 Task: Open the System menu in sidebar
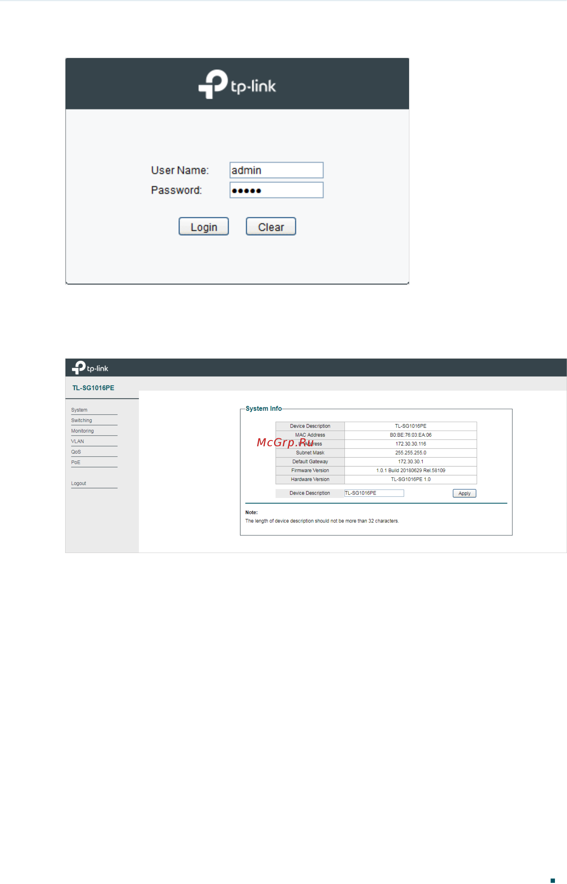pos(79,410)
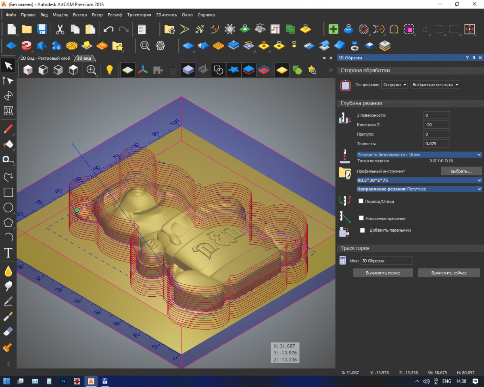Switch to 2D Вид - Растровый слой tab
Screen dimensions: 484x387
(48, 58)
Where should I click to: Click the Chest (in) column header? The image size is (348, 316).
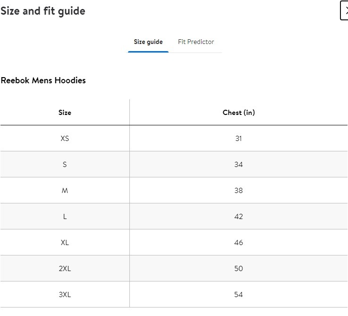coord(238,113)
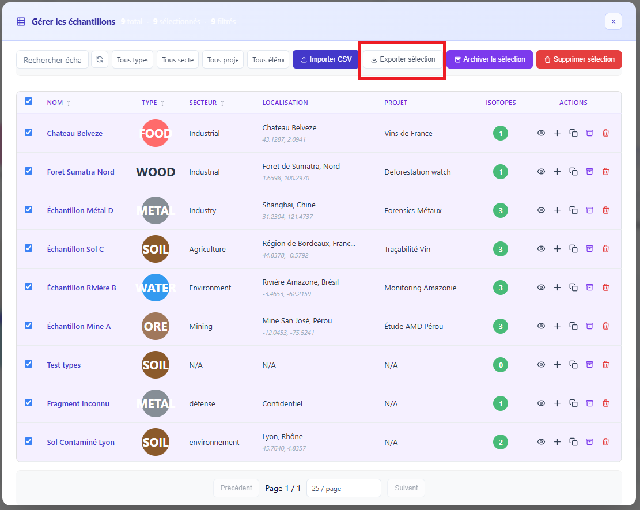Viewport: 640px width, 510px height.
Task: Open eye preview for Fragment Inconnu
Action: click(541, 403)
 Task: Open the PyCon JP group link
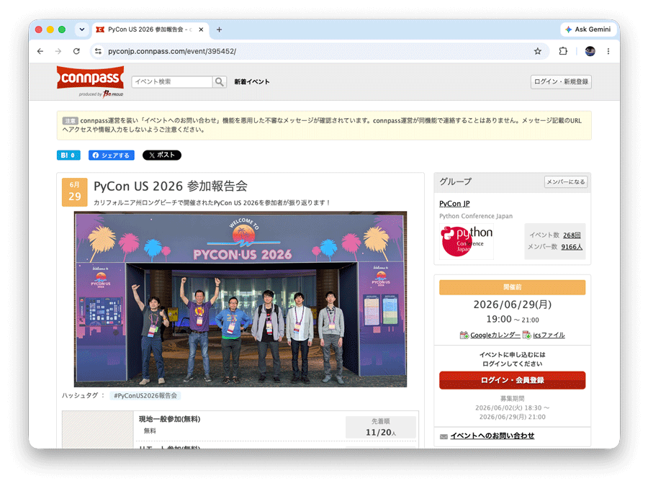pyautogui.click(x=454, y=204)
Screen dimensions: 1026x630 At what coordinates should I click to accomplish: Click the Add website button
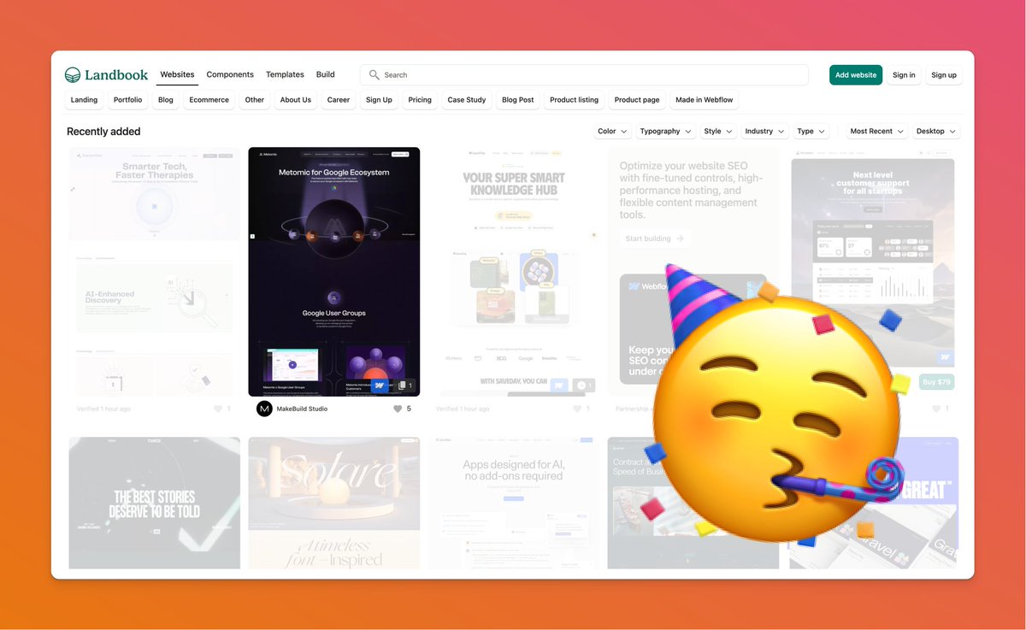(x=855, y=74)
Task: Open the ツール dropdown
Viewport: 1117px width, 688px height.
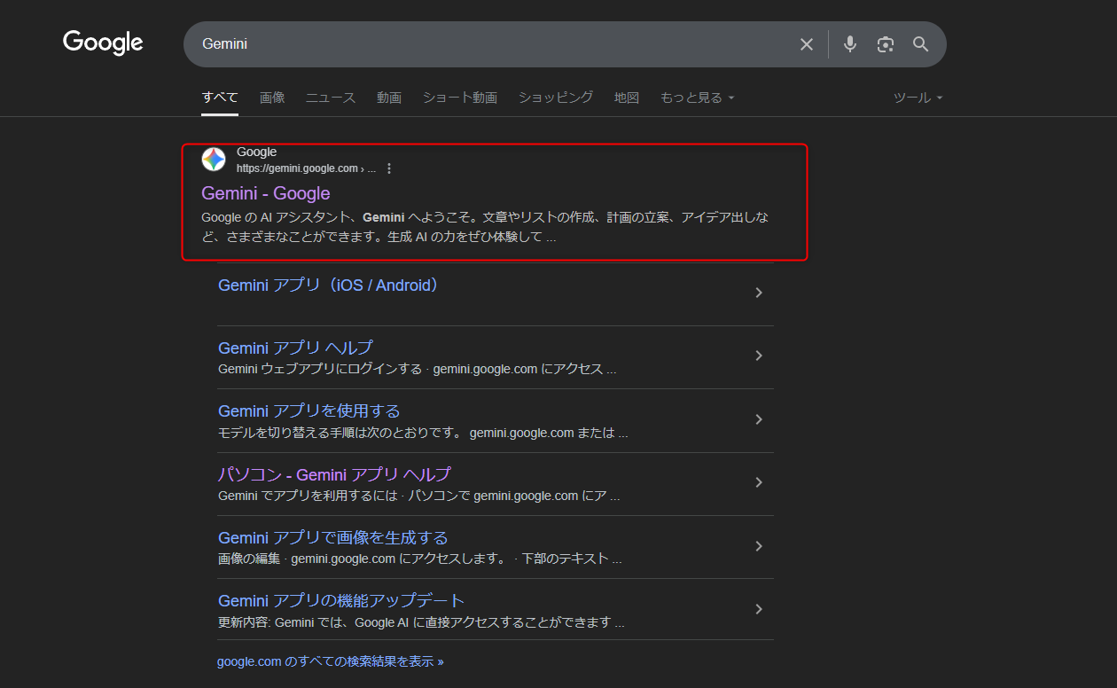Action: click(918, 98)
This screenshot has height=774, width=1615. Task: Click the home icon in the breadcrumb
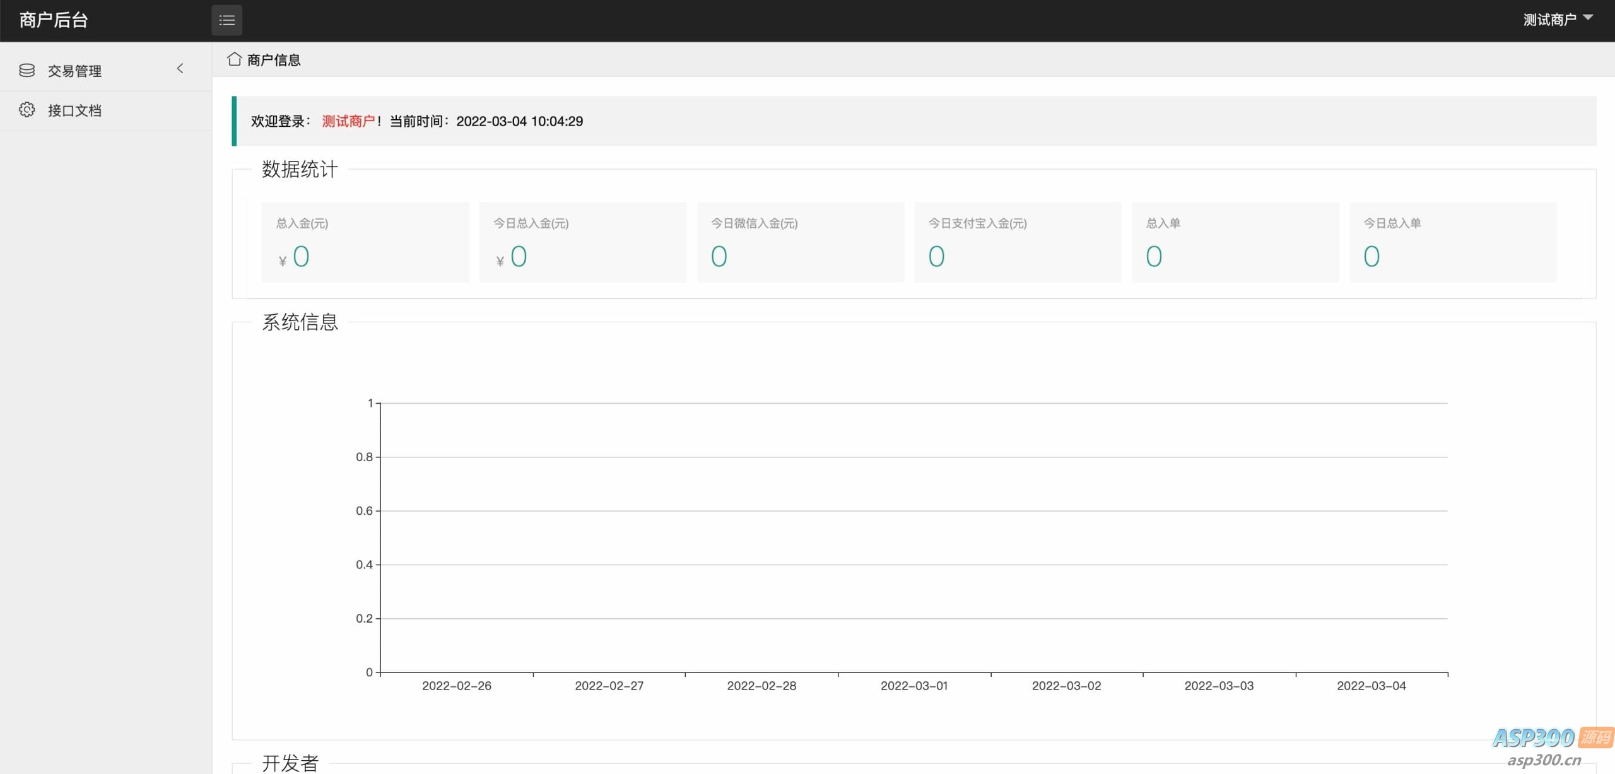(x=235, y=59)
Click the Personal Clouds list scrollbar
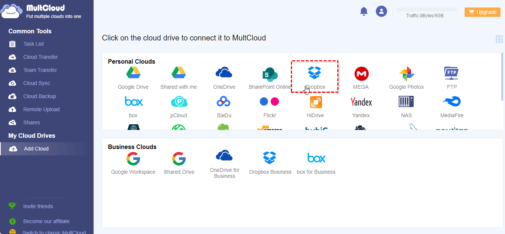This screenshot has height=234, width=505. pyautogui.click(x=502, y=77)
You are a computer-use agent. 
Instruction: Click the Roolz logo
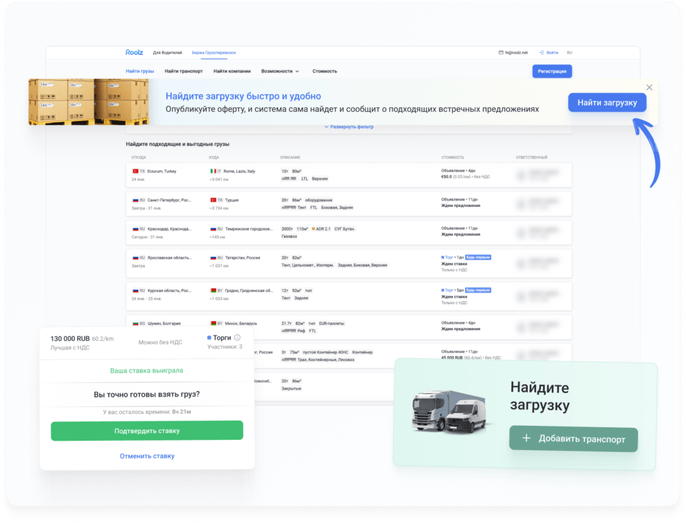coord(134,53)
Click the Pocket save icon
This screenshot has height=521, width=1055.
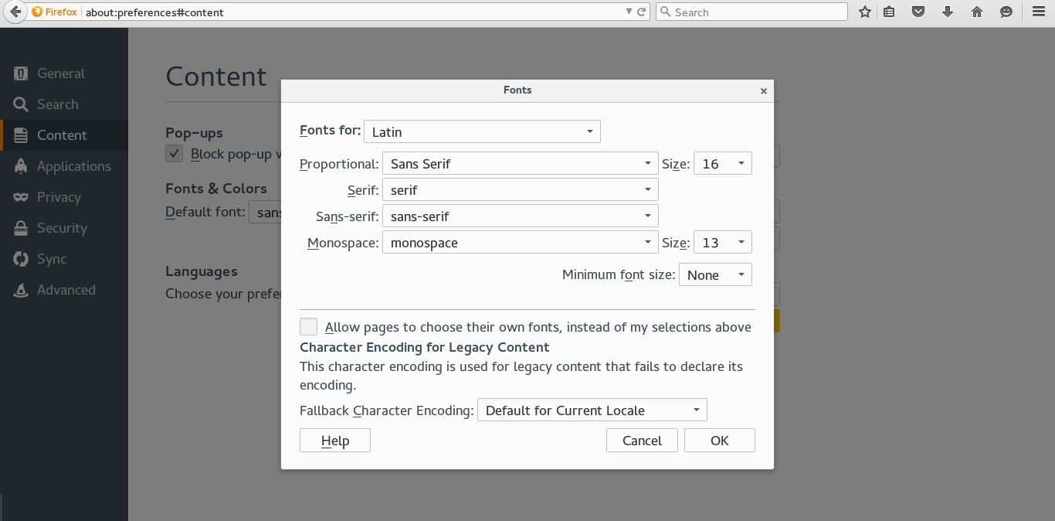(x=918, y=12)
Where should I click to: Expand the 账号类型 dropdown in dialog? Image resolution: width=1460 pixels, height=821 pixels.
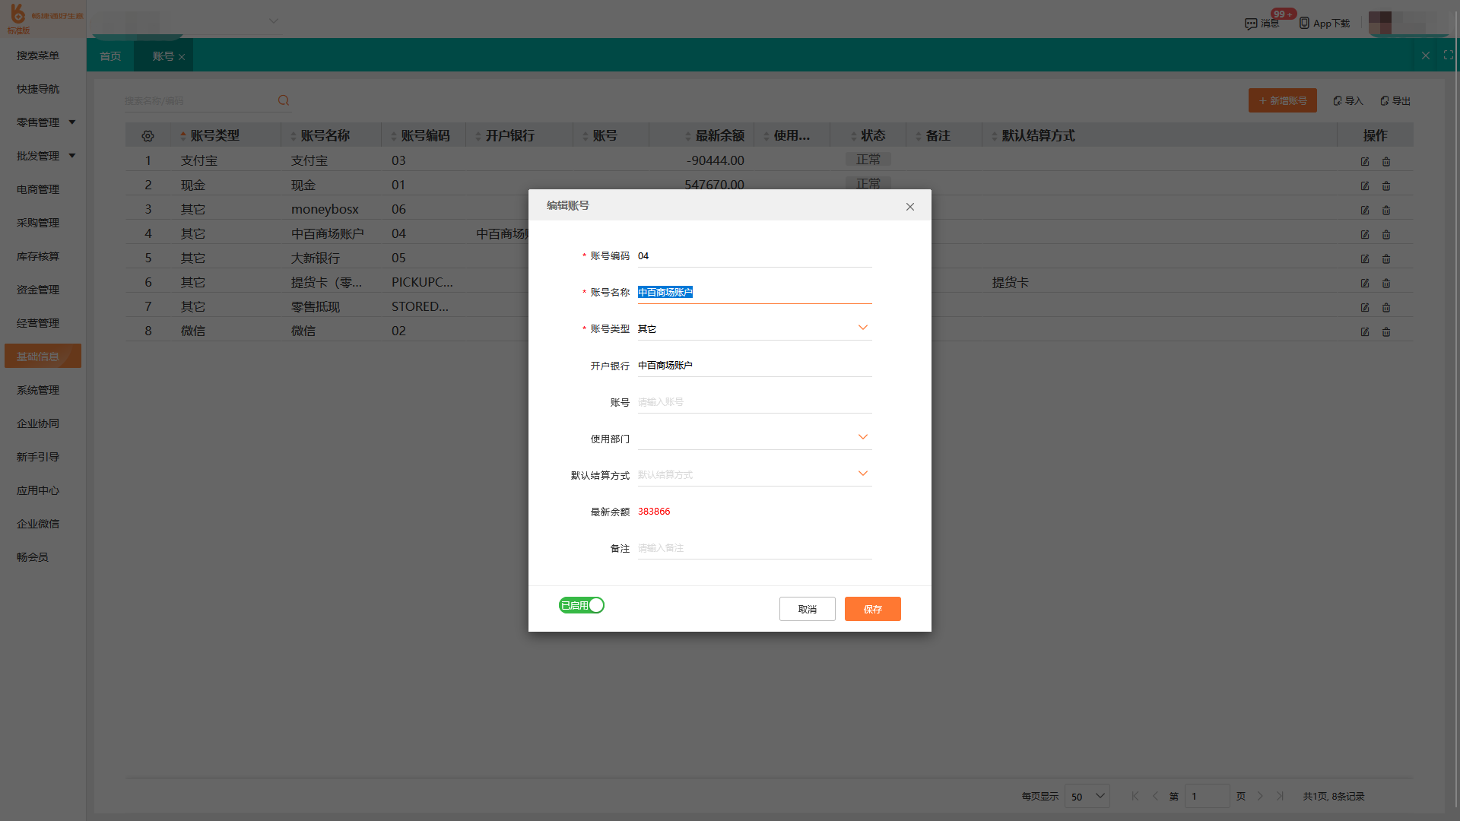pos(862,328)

================================

▶ **GIVEN REQUEST**
Update the lines starting at "This screenshot has height=774, width=1615." and ending at "coord(134,53)" by replacing "home icon" with "house icon", keeping everything else unchanged. Leave the pictures out of the answer.

▶ **ANSWER TO THE PROBLEM**
This screenshot has height=774, width=1615. Task: Click the house icon in the breadcrumb
(x=235, y=59)
Click the Personal Clouds list scrollbar
This screenshot has height=234, width=505. pyautogui.click(x=502, y=77)
You are a computer-use agent. 
Instruction: Click the Roolz logo
coord(134,53)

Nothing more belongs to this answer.